FROM JUDICIARY COMMITTEE MINUTES:
The Department of Corrections and ACLU approached the Judicial Committee about passing legislation to address “sex offenses committed by corrections staff against inmates.”
The Committee then agreed to sponsor “a bill to eliminate consent as a defense is situations involving sex offenses committed by corrections staff against inmates.”
SUMMARY OF LEGISLATION:
“Establishes a crime for corrections personnel who engage in sex with an inmate under the supervision of the corrections facility.”
HIGH LEVEL SYNOPSIS:
“Currently the law does not specifically address sexual activities between corrections personnel and inmates.”
Specifies that the victims are under the supervision of facilities such as jails, prisons, detention centers, etc. where individuals are housed.
INTRODUCED LEGISLATION:
- States that those protected are “under the supervision of the corrections facility.”

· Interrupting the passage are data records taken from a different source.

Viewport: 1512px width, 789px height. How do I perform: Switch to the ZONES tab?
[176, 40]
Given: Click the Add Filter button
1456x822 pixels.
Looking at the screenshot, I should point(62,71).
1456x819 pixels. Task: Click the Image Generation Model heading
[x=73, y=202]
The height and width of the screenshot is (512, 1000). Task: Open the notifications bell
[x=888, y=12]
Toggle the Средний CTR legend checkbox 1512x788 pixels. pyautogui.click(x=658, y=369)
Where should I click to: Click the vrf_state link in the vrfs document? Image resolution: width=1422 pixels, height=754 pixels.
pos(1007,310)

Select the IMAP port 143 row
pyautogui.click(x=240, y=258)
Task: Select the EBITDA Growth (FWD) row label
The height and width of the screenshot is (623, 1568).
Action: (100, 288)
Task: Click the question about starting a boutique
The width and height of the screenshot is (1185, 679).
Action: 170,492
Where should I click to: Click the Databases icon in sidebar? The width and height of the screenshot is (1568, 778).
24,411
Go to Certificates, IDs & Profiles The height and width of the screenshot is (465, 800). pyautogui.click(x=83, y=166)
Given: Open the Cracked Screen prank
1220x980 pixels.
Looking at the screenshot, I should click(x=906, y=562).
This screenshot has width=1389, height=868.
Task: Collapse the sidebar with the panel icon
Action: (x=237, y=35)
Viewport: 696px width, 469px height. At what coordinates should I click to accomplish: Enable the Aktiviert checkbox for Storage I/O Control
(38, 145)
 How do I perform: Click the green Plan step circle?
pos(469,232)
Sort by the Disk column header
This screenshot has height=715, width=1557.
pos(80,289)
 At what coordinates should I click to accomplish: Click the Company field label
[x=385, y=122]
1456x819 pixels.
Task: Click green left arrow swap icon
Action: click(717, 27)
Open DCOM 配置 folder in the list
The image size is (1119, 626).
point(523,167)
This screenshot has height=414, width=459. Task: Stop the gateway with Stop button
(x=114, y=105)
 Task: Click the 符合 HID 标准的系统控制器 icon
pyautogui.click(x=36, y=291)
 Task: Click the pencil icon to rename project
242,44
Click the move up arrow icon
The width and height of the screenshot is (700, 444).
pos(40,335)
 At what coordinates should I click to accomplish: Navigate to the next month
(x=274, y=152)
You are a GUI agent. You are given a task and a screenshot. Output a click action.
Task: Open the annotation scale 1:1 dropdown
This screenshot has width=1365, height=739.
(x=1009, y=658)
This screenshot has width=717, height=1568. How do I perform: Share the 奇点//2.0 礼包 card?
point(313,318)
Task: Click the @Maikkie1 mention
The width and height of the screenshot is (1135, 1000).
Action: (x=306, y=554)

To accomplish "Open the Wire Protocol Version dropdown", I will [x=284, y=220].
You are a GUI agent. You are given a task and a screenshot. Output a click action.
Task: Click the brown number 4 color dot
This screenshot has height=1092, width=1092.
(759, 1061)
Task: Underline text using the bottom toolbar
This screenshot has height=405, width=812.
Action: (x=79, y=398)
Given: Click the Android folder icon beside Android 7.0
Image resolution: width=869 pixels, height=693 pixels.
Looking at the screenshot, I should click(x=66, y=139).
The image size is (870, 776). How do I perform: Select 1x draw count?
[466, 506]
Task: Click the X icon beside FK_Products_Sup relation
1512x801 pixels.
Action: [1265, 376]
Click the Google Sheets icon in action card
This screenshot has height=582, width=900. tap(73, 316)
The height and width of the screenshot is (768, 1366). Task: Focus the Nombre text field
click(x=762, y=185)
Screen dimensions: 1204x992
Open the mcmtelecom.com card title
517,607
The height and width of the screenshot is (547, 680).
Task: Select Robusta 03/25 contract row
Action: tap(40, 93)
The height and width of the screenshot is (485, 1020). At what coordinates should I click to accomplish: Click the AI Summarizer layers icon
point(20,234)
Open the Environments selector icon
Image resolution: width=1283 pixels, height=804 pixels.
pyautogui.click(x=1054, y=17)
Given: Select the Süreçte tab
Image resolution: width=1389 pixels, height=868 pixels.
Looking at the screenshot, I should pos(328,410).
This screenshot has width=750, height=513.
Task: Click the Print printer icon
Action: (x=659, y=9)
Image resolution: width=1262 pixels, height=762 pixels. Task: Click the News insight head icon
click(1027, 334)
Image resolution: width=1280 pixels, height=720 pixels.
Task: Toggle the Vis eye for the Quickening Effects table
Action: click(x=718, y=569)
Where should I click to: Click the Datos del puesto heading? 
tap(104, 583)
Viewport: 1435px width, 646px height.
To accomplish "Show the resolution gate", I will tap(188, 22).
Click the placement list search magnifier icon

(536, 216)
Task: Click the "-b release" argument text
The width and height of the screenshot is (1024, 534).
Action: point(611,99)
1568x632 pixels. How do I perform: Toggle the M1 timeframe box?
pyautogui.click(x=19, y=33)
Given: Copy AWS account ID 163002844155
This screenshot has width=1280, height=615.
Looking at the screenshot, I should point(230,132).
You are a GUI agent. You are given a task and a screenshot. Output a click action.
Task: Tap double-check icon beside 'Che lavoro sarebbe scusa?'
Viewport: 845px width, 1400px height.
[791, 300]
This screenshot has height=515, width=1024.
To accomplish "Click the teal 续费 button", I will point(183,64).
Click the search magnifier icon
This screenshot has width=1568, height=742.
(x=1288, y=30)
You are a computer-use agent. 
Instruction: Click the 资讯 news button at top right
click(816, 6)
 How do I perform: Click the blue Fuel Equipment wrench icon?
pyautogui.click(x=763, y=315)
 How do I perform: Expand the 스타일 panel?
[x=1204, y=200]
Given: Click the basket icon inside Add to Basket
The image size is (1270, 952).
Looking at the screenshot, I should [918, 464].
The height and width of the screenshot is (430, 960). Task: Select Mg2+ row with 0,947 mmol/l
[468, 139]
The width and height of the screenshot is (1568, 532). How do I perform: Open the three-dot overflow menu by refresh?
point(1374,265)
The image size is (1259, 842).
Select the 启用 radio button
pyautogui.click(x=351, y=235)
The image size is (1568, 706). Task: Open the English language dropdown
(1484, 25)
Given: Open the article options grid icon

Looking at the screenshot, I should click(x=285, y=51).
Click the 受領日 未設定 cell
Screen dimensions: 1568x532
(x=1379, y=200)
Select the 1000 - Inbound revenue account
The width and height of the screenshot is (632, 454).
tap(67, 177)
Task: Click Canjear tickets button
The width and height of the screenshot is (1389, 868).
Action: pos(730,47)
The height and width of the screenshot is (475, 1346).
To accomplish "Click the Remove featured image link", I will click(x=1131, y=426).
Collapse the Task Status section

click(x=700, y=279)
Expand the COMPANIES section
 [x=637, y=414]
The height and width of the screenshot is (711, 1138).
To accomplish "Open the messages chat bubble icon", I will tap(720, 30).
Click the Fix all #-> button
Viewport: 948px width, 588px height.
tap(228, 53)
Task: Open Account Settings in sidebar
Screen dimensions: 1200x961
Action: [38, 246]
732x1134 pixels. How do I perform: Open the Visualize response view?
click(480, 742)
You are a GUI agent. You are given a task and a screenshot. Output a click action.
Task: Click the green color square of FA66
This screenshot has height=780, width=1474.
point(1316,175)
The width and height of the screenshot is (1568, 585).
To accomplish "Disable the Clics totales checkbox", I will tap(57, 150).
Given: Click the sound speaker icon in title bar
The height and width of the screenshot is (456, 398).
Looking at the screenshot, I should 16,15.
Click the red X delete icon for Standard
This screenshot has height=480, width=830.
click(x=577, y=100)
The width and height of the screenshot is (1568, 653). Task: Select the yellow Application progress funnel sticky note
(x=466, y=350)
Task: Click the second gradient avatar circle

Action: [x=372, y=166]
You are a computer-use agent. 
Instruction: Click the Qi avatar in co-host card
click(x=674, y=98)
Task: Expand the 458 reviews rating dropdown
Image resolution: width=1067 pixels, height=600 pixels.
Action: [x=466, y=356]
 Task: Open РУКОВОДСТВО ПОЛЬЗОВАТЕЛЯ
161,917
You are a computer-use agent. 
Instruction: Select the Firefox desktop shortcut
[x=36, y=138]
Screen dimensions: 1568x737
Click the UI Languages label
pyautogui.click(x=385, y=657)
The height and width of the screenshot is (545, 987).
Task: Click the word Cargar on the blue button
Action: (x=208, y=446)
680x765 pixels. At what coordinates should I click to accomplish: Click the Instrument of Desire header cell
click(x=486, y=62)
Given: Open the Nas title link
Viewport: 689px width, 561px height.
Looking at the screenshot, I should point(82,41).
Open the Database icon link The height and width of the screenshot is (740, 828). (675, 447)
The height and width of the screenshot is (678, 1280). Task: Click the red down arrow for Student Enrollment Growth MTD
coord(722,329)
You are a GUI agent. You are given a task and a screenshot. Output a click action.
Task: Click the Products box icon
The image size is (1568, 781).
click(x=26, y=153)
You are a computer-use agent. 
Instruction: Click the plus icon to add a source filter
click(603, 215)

- There are multiple examples of correctional facilities in which people in custody are housed or supervised.
- After the Judiciary Committee was asked to sponsor this legislation to protect inmates, this legislation was drafted. At no point in the process is there any documentation or evidence suggesting the purpose or intent of the legislation was ever expanded to include anything other than individuals residing in facilties.
- There is never any mention of probation or parole.
- In 2017, the entire state had an inmate population of 3,837. Meanwhile, 5,508 were on probation or parole. There are more people on probation than there are inmates. It is completely inexplicable the Legislature would forget to include probation or parole in the statute but instead only reference numerous examples of facilities that only pertain to inmates.